Перед выходом старикан выдавал какую-нибудь юморную, как он считал, скабрезность или анекдот, и сам же над ним тихо, беззубо хохотал, заканчивая чаевничать. «А помните фильм “Любовь и голуби”? – начинал очередную историю старик, обращаясь одновременно и к Костику, и к его секретарше за чуть приоткрытой дверью приемной, – так вот, когда участники съемок решили отобедать в ближайшем ресторане, швейцар ни в какую не хотел пускать Юрского в гриме, заявляя режиссеру Меньшову, мол, этот пьяница каждый день здесь околачивается!» – Довольный произведенным эффектом парткомовец с саквояжем под мышкой тихо исчезал из апартаментов, слюняво попрощавшись со вкусно-соблазнительной Машенькой.
К деньгам прикасался только он – зам городского главы, в бытность свою Панаевский бригадир Костя-Лешак, теперь же Константин Дмитриевич Селезнев, чинуша солидный, без выкидонов, с народом обходящийся строго, но справедливо. Во властной вертикали он занимал почетное место между заднепроходным и мочеиспускательным каналами, выше только звезды, туда не мог, не положено, но денно и нощно стремился, конечно же, возглавить область. Что было, в принципе, исполнимо – деньги он носил исправно, вкалывал на совесть, все силы отдавая искусному прикрытию транжирства федеральных средств. Его предводитель по прошлой жизни бандит Панаев спокойно отбывал пятилетку по групповой статье, бывшего бойца особо не беспокоил в уверенности, что работа по захвату в собственность земель и недвижимости идет полным ходом.

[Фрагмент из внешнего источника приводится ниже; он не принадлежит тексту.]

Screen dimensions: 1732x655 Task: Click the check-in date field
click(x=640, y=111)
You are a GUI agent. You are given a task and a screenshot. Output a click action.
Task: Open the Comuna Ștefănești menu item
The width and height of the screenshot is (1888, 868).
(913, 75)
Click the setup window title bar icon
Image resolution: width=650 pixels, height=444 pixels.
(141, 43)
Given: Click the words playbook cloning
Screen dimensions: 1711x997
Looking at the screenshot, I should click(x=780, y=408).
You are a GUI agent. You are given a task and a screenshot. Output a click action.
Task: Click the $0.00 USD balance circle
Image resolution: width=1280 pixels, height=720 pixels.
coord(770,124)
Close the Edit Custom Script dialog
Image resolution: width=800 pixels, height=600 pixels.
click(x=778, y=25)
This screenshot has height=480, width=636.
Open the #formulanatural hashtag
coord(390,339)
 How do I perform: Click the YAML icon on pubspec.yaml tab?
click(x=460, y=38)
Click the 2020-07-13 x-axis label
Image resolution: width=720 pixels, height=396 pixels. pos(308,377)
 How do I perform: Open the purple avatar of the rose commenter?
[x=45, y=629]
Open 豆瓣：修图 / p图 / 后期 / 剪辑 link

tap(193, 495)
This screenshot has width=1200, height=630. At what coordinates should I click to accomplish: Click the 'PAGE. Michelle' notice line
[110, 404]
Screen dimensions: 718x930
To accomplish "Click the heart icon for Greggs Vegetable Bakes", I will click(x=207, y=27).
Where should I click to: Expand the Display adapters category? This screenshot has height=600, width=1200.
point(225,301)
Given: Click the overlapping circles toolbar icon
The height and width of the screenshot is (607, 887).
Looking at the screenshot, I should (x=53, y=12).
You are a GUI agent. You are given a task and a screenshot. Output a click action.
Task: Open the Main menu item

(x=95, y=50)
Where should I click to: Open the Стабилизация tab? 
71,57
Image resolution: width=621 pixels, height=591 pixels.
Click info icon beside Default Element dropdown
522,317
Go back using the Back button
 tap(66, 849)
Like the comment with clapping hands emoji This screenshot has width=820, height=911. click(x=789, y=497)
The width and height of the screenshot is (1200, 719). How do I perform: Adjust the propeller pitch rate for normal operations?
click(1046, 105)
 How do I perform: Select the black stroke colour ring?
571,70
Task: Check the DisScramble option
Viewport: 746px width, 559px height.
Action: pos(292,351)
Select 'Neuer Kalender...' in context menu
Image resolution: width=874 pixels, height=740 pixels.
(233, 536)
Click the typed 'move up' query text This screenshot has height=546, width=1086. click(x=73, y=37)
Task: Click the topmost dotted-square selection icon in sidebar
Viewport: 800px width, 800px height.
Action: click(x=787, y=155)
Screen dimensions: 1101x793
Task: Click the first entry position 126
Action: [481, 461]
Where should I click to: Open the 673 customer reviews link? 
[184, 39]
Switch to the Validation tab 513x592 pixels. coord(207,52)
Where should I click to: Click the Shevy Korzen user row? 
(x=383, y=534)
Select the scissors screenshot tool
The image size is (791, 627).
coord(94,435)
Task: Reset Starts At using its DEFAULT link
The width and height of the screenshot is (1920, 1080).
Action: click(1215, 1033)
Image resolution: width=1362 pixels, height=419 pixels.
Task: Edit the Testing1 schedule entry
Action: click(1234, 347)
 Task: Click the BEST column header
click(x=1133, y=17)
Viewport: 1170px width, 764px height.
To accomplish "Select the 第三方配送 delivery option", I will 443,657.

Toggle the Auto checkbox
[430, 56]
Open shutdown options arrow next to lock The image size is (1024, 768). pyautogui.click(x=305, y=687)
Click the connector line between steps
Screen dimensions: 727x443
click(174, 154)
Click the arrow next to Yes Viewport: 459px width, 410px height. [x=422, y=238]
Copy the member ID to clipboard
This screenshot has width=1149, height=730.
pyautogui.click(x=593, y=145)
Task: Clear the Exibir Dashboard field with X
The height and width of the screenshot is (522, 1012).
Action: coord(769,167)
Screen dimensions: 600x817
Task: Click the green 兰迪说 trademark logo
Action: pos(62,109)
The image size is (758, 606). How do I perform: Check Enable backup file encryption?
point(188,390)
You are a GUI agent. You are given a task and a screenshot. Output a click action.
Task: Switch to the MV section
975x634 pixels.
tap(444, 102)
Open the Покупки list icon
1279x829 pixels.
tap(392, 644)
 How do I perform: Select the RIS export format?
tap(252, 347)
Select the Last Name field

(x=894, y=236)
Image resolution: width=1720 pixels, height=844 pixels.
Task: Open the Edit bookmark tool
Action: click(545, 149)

Несли все: старики на улучшение, молодежь на раздел, бизнес на расширение, торговля на разрешение, сетевики на «вход», нефтяники на «выход». Помощники из депутатского корпуса трудились на износ, пытаясь в порочном изобилии купюр не нарваться на строгих ментовских пацанов из «безопасности», не вся же ментура куплена. Куплена-то не вся, но контактировать приходилось по всему спектру городской структуры общежития, поэтому мало кто из вышестоящих милицейских чинов не был задействован в хитросплетении откатов и высоконачальственных, завуалированных для несведущих, подачек.
Брали выборочно, согласовывая вопросы в неисчислимых инстанциях. Инстанциям-то не мзда не полагалась, просто слово Константина Митрича проталкивало бумаженцию в начало очереди, а это дорогого стоило. Также это стоило распухшего к тридцати годам тела, невыраженного мутного взгляда с глубоко спрятанной в уставших глазах алчностью, не приметной сторонним обывателям. Костик полностью соответствовал интеллектуальному антуражу серьезного учреждения, временами представляя себя в коридорах Государственной Думы, что на Охотном, крайне раздраженно вспоминая надоедливого подельничка Витька Панаева, откладывая трусливо назревающее по нему решение каждый раз на потом.
«Всего и делов-то – вместо отсутствующего губернатора зачитать докладец на открытом совещании районов, занимающихся утилизацией химотходов и кое-чего другого». – Замглавы Селезнев не особо заморачивался по этому поводу. После открытого заседания будет закрытое: понятно, влетит по пятой точке, успевай только уклоняться от ремешка полпреда по Центральному. Непременно всплывут вопросы по оборонке – тут уже вступит в бой думское прикрытие из Москвы – тяжелая артиллерия в виде толстого денежного мешка, взобравшегося на верхотуру власти за счет бескомпромиссного кровопролития на продовольственно-закупочных фронтах вверенных ему оболваненным народом областей.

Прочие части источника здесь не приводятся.